Federal civil penalties are inflation-adjusted annually. As of January 2025, the penalty structure is:

  • Standard violation: up to $16,035 per violation for employing a minor in breach of FLSA age, hour, or occupation rules.
  • Serious injury or death: up to $72,876 per violation.
  • Willful or repeated violation causing serious injury or death: up to $145,752 per violation.

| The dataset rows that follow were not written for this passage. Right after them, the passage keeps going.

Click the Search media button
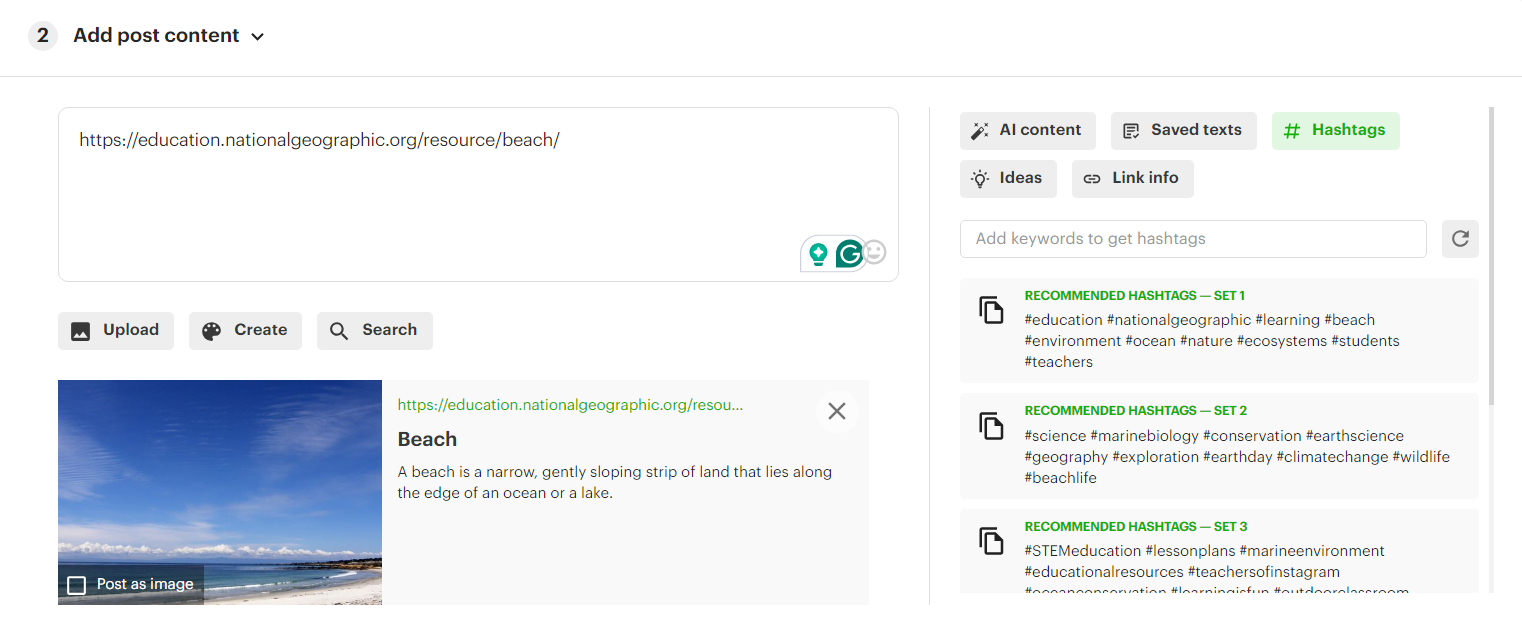This screenshot has height=628, width=1522. click(x=374, y=330)
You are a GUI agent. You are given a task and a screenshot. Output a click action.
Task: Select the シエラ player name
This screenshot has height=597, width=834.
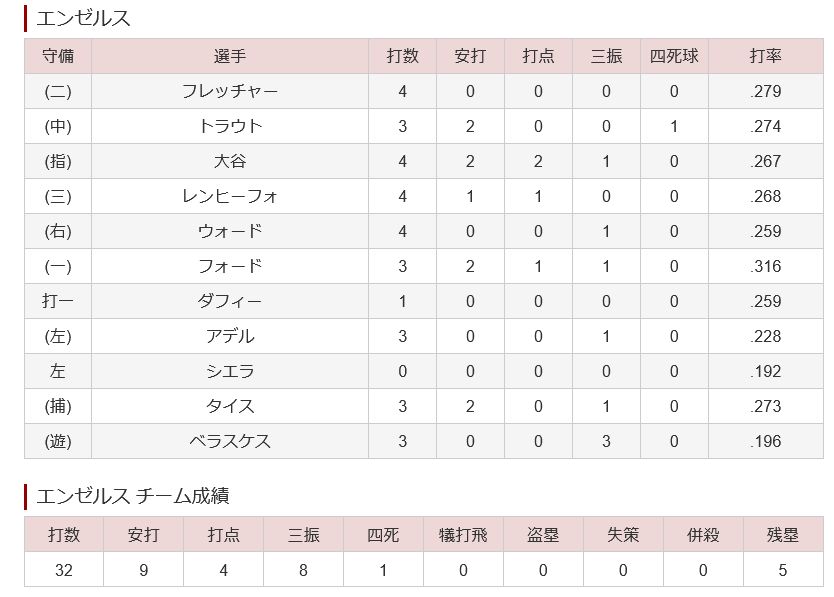[229, 372]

Each minor employed in violation counts as a separate offense, so a business with three underage workers on a prohibited task could face penalties north of $48,000 before anyone gets hurt.9U.S. Department of Labor. Civil Money Penalty Inflation Adjustments

Beyond fines, employers face civil liability if an underage worker is injured while performing prohibited work. Workers’ compensation typically covers workplace injuries, but an employer who knowingly placed a minor in a hazardous job may face additional exposure through negligence claims. Maintaining accurate records — including employment certificates, schedules, and proof of age — is not just a compliance box to check. Missing documentation can itself constitute a separate violation during an inspection.

Exemptions

A few categories of employment operate under different rules. Vermont law allows children to work in a family-owned business without the usual restrictions, as long as the work itself is not hazardous. The federal FLSA similarly exempts children employed by their parents in any occupation other than manufacturing, mining, or a job covered by a Hazardous Occupations Order.10eCFR. 29 CFR 779.505 – Oppressive Child Labor Defined

Agricultural employment has its own parallel framework with more flexibility on age and hours, though hazardous tasks like operating heavy machinery or handling pesticides remain off-limits for workers under 16. Entertainment industry roles — acting in film, theater, radio, or television — are also treated differently. The Commissioner may waive the physical fitness examination requirement for young performers, but the Secretary of Education must sign off on any educational plan if the work occurs during the school year.5Vermont General Assembly. Vermont Code 21-432 – Restrictions

None of these exemptions are blanket passes. A parent who owns a construction company still cannot put their 15-year-old on a roofing crew. The exemptions relax the paperwork and scheduling rules, not the safety rules.